Berlin was giddy over its overnight firebombing success, which came at the tail end of 17 pinprick raids on Coventry over the previous two months, and which had killed a comparably modest number of citizens (176) for the risks involved. The official German news agency crowed that the November raid, codenamed Operation Midnight Sonata, was “the most severe in the whole history of the war.” Germans created a new word for the type of destruction they inflicted on the city, koventrieren (Coventrate). Yet the English Midlands city quickly recovered from its lethal ordeal, and within days most of Coventry’s factories were up and running. It became a point of pride, an indication of the national mood, that morale recovered so quickly as well. Small signs sprouted in broken shop windows, announcing “Business as usual.” By Christmas 1940 the firebombing raids covered most of Britain’s major cities: Glasgow in Scotland, Belfast in Northern Ireland, the port of Liverpool, and Sheffield deep in the heart of England were all badly hit. Just before New Year’s 1940, 130 bombers attacked London, nearly setting St. Paul’s Cathedral ablaze, but the surrounding areas of ancient buildings and churches representing hundreds of years of history were lost.

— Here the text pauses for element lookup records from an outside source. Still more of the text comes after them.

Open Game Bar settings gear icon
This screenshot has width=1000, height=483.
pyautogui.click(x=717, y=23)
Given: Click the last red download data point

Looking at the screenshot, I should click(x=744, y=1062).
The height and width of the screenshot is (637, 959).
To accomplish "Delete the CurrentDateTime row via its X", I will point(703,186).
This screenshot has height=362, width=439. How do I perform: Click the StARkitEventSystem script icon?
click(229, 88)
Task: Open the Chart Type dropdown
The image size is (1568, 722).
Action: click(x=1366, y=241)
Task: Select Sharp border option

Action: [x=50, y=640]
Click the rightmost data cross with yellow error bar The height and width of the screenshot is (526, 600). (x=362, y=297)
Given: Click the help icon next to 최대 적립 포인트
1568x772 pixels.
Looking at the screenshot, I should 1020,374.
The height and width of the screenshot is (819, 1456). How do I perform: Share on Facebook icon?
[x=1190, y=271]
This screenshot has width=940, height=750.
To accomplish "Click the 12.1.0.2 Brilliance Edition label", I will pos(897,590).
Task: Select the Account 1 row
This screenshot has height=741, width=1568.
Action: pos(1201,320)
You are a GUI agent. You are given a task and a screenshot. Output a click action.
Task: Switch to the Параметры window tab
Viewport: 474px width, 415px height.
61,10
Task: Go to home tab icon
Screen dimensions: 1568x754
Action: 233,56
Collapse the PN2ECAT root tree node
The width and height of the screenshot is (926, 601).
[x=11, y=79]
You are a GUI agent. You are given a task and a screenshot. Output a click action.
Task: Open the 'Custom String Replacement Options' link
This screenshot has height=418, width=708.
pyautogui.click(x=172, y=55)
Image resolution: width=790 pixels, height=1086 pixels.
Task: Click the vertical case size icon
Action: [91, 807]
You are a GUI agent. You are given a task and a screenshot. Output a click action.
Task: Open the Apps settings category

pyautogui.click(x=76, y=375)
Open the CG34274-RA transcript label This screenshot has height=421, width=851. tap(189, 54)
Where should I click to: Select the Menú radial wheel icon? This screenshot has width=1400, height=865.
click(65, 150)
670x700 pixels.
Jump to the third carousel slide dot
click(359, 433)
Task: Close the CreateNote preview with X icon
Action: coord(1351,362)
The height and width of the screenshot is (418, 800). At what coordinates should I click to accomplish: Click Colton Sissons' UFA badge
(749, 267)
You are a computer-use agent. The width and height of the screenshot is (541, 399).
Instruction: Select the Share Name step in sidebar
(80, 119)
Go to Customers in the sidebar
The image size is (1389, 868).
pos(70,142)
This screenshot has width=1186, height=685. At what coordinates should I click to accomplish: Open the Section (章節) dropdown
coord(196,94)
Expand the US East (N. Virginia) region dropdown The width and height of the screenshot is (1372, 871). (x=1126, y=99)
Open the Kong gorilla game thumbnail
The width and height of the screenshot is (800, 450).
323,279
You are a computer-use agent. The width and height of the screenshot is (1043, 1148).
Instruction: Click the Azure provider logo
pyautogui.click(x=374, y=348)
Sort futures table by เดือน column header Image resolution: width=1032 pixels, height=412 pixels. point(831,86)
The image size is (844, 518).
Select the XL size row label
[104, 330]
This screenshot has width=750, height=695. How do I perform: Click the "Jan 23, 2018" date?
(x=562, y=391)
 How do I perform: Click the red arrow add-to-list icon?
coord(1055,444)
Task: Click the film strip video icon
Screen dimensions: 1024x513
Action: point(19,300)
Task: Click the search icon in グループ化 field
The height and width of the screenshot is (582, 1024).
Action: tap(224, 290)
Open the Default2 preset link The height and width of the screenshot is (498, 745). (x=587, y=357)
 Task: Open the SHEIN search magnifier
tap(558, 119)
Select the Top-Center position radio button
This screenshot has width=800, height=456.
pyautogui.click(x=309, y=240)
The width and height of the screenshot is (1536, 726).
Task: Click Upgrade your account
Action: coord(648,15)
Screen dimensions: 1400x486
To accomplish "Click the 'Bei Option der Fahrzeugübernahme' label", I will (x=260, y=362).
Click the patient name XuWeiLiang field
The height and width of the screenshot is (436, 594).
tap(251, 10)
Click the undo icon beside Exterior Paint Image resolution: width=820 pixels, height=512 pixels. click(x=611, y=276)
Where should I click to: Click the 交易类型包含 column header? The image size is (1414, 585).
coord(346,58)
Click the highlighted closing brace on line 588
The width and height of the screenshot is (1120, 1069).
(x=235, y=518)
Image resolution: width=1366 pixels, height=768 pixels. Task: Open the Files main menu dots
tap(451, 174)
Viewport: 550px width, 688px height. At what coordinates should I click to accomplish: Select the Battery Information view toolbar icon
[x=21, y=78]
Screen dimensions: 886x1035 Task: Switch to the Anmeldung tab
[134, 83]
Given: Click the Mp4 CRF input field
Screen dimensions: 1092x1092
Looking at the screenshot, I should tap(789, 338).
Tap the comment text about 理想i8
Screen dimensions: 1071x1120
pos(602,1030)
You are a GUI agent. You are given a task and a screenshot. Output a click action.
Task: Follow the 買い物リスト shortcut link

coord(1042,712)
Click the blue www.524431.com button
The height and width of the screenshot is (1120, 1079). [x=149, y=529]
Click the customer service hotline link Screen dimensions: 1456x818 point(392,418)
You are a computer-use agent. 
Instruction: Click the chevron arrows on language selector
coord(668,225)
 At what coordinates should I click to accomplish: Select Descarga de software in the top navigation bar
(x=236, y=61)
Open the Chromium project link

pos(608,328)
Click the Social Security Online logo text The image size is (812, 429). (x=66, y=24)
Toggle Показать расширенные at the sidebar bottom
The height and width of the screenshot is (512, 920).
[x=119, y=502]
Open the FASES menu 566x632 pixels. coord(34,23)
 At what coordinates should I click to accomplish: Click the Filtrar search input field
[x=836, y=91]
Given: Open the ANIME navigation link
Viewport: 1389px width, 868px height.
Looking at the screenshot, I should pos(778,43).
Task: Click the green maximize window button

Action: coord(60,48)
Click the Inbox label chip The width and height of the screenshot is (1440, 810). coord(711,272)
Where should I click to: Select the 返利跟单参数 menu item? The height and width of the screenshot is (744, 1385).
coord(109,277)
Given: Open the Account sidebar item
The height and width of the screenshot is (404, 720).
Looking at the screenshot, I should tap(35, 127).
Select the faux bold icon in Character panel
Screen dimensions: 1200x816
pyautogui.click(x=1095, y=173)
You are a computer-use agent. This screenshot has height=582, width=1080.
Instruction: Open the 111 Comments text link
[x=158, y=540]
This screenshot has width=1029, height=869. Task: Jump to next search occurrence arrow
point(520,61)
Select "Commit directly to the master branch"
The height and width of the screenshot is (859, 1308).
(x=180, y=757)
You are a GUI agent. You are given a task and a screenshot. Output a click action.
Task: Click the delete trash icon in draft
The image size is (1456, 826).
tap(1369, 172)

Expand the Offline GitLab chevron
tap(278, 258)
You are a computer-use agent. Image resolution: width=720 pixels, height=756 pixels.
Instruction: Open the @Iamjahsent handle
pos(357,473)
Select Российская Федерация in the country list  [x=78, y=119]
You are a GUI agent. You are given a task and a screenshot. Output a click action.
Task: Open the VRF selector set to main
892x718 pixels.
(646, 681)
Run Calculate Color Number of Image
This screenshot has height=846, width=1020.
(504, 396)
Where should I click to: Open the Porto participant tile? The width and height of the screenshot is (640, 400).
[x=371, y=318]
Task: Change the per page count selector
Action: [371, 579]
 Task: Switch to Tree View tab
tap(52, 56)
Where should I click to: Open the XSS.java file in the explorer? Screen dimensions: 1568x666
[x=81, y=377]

As the European and Pacific theaters showed right up through August 1945, combatant populations had a tremendous ability to suffer violence and bleak futures without losing their will to sustain the war effort. Only the atomic bombings of Hiroshima and Nagasaki in Japan conspired with the threat of a no-holds-barred invasion of the Home Islands by the Soviet Army from the Chinese mainland changed their leaders’ minds.
Operation Midnight Sonata: Coventry, England, After the Blitz of November 14/15, 1940
Left: Broadgate in Coventry city center on November 16, 1940, following the 10‑hour Coventry Blitz during the night of November 14/15. The burnt-out shell of the Owen department store (middle), opened in 1937, overlooks a scene of devastation.
Right: The provost of Coventry Cathedral, also known as St. Michael’s Cathedral, and a party of helpers attempted to deal with the first set of incendiary bombs that burst through the cathedral roof and walls by smothering the flames with sand. But another shower of incendiaries accompanied by high explosives, oil bombs, and land mines forced the party to give up its efforts. By the next morning only the skeleton of the cathedral was left standing.
Left: This was an official U.S. press photograph, showing the rest of the world what the Luftwaffe had done to Coventry in Operation Midnight Sonata—in this scene, Earl Street as seen from Jordan Well. The stream of people attempting to go to work the next day, picking their way through the rubble, highlighted perfectly the point that the world’s press wanted to make, namely, the Germans could not bomb the British into submission. The Council House clock tower is clearly visible through the haze of smoke, and although the building had virtually all its windows blown in by bomb blasts, it survived the night of November 14/15 remarkably unscathed.
Right: Very little remained of Little Park Street by November 15 after the houses and small factories in that street formed one continuous raging inferno. This photo, taken some weeks after the raid, shows Holy Trinity Church spire (right in background), which was previously undetectable through the haze of smoke.
Above: The ruins of the old Coventry Cathedral, the most visible modern-day reminder of the Blitz. A new cathedral was constructed alongside the ruins in the 1950s, designed by the Scottish architect Basil Spence. Later knighted for this work, Spence insisted that instead of rebuilding the old Anglican cathedral it should be kept in ruins as a garden of remembrance and that the new cathedral should be built alongside—the two buildings together effectively forming one church. The cathedral was reconsecrated on May 25, 1962.